The paper tackled the problem of high pre-processing costs and real-time deployment limitations in physical reservoir computing by introducing a heterogeneous memcapacitor-based system that exploits internal voltage offsets, achieving a prediction error of 0.00018 for a second-order nonlinear dynamical system and a normalized root mean square error of 0.080 for a chaotic Hénon map without input encoding.

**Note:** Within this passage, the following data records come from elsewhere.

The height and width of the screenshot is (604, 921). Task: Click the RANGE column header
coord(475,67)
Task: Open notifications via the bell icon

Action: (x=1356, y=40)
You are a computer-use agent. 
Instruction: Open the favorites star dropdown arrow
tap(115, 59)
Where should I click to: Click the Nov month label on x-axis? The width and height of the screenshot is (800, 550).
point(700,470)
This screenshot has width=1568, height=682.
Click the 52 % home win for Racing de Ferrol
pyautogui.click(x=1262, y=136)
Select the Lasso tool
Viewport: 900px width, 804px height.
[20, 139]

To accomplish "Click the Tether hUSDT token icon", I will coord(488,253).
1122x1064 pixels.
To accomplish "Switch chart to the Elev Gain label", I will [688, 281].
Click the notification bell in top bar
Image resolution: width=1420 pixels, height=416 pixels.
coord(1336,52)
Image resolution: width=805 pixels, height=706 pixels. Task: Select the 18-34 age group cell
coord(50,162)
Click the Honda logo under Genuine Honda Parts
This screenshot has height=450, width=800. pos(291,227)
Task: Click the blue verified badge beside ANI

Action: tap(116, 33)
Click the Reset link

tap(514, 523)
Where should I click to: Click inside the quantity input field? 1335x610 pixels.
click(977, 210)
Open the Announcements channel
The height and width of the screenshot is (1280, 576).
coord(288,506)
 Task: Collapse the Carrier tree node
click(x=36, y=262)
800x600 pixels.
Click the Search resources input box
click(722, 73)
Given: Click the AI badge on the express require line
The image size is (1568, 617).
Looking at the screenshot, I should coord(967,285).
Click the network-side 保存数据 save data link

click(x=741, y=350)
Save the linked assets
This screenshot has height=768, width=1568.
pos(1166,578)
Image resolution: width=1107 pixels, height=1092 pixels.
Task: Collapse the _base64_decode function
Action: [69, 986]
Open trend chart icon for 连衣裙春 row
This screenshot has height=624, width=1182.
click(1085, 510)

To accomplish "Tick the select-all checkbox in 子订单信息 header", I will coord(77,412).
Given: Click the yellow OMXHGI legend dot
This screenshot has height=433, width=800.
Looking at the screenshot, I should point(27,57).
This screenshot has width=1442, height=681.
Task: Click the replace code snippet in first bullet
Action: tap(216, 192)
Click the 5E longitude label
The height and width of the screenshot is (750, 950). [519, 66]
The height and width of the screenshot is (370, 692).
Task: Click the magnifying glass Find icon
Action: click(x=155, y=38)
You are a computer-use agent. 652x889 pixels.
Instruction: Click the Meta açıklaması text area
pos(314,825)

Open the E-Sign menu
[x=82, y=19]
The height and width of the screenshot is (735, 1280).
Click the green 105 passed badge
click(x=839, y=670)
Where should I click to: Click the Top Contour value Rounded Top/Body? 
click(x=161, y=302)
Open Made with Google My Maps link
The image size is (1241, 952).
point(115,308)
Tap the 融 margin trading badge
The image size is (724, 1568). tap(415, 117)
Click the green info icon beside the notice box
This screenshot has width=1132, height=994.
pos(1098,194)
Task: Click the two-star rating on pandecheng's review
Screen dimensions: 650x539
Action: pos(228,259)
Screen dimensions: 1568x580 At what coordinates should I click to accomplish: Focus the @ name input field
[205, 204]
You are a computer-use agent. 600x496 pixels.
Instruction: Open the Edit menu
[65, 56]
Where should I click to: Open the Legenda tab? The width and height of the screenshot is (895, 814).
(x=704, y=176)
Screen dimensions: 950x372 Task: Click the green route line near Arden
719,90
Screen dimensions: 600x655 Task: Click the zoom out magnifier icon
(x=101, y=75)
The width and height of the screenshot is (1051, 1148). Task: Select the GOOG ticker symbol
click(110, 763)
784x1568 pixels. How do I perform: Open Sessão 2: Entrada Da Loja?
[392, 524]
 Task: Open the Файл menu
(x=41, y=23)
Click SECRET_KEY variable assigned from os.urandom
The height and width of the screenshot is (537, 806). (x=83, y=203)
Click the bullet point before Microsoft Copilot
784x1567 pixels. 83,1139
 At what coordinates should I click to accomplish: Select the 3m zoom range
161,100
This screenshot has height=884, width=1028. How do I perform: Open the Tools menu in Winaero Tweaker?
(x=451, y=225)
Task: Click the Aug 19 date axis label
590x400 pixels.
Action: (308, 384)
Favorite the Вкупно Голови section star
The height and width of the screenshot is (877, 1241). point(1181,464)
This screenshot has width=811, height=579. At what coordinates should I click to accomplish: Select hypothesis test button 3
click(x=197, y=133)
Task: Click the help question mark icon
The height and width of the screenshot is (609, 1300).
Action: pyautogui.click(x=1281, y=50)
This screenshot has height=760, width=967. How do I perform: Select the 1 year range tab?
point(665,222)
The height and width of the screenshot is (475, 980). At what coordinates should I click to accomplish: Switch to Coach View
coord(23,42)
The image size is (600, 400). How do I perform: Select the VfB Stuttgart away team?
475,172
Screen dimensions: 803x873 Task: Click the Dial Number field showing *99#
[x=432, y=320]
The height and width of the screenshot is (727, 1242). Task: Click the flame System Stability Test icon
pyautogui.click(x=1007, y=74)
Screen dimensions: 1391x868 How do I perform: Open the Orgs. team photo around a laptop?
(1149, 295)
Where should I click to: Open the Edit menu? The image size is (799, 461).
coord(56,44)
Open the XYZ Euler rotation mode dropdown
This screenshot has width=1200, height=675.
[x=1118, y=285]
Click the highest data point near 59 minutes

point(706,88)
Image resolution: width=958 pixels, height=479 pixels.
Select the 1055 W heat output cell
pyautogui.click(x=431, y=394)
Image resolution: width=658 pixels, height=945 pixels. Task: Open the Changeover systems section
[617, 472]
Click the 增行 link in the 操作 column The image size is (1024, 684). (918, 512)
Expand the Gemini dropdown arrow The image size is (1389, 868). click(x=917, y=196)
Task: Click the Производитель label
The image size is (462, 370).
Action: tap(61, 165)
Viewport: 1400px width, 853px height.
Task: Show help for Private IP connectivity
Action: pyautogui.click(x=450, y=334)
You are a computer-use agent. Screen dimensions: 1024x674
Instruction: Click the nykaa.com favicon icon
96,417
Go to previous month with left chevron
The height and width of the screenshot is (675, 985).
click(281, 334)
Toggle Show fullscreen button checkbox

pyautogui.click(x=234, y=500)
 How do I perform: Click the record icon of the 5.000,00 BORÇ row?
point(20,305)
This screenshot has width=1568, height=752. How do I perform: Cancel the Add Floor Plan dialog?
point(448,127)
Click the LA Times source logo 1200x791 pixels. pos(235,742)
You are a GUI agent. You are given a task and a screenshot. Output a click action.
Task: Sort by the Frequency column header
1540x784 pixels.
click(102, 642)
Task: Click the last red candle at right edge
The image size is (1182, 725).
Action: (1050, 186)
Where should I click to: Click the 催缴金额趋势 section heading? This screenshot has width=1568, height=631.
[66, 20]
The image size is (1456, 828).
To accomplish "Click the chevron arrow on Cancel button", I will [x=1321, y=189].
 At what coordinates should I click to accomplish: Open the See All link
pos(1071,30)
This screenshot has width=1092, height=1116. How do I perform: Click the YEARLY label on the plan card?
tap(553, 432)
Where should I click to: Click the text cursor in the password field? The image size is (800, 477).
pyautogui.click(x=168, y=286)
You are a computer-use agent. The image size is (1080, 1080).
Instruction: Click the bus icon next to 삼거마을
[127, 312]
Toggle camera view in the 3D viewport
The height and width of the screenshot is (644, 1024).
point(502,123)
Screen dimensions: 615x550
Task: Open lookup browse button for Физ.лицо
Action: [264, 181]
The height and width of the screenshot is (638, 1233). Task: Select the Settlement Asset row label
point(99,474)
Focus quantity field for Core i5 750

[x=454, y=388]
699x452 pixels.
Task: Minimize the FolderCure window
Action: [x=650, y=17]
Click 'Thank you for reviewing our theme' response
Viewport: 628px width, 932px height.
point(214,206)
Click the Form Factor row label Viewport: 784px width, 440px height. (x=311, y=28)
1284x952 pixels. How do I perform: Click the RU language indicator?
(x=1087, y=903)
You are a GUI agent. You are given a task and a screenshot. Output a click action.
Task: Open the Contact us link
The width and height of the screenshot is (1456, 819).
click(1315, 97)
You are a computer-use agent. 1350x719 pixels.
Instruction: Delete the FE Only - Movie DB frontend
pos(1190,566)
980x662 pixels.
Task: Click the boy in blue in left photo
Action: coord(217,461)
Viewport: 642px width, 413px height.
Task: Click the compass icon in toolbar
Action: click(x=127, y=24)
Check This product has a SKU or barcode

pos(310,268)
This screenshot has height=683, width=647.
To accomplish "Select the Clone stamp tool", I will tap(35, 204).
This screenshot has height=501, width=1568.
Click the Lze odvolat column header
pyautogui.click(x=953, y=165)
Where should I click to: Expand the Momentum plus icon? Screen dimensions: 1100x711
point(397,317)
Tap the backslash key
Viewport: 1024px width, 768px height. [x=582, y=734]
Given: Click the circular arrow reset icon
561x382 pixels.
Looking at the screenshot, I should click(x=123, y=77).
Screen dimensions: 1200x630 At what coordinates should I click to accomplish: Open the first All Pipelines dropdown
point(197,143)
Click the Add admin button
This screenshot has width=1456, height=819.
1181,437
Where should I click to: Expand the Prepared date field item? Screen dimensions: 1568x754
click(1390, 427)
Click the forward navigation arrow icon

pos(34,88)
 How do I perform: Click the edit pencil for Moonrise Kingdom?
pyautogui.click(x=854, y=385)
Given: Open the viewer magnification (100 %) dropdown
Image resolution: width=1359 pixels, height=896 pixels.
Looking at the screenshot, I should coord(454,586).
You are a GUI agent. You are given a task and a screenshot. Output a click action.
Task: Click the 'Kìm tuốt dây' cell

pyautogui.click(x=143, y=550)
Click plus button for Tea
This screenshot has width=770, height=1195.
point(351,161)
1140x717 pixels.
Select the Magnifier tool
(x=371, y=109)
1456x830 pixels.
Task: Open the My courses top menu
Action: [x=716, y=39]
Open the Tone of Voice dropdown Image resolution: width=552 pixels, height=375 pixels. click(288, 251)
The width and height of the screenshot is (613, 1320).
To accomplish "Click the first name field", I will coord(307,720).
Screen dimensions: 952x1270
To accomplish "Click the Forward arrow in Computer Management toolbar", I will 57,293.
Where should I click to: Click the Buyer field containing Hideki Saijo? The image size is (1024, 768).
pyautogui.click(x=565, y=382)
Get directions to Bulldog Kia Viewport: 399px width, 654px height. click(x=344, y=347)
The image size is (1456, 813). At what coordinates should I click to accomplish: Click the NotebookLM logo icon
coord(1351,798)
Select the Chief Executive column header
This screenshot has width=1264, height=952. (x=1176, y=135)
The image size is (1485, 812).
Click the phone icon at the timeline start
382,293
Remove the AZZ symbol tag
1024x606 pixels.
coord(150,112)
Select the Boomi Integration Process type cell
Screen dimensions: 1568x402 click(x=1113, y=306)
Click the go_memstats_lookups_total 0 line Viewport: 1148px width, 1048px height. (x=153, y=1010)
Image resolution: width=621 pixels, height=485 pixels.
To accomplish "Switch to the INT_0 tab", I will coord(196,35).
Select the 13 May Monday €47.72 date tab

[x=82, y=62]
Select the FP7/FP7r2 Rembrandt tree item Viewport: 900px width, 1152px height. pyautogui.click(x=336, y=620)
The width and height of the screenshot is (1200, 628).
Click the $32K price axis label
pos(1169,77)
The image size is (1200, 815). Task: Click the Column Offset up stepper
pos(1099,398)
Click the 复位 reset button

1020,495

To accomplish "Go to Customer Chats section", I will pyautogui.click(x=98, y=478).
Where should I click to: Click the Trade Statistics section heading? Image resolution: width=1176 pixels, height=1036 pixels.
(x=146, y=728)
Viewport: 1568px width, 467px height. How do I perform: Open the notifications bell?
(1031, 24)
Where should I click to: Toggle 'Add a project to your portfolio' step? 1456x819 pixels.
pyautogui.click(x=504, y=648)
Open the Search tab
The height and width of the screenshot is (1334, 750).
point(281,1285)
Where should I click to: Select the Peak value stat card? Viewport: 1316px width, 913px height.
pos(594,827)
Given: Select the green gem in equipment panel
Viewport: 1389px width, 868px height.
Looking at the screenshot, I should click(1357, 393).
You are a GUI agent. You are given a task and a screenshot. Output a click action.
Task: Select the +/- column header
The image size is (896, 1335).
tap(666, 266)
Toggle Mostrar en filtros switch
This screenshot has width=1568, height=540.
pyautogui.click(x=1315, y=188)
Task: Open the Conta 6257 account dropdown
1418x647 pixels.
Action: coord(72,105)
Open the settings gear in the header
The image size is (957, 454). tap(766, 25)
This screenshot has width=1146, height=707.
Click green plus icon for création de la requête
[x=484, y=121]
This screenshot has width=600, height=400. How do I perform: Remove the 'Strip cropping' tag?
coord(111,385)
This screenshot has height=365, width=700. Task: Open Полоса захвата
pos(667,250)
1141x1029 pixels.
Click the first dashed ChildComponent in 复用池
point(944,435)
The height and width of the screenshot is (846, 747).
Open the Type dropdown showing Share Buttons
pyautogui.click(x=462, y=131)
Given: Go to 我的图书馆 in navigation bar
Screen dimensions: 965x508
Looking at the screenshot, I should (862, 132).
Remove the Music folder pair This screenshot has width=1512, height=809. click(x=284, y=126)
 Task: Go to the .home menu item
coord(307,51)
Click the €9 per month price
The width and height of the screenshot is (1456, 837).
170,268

Reservoir computing is a brain-inspired machine learning framework for processing temporal data by mapping inputs into high-dimensional spaces. Physical reservoir computers (PRCs) leverage native fading memory and nonlinearity in physical substrates, including atomic switches, photonics, volatile memristors, and, recently, memcapacitors, to achieve efficient high-dimensional mapping. Traditional PRCs often consist of homogeneous device arrays, which rely on input encoding methods and large stochastic device-to-device variations for increased nonlinearity and high-dimensional mapping. These approaches incur high pre-processing costs and restrict real-time deployment. Here, we introduce a novel heterogeneous memcapacitor-based PRC that exploits internal voltage offsets to enable both monotonic and non-monotonic input-state correlations crucial for efficient high-dimensional transformations. We demonstrate our approach's efficacy by predicting a second-order nonlinear dynamical system with an extremely low prediction error (0.00018). Additionally, we predict a chaotic Hénon map, achieving a low normalized root mean square error (0.080). Unlike previous PRCs, such errors are achieved without input encoding methods, underscoring the power of distinct input-state correlations. Most importantly, we generalize our approach to other neuromorphic devices that lack inherent voltage offsets using externally applied offsets to realize various input-state correlations. Our approach and unprecedented performance are a major milestone towards high-performance full in-materia PRCs.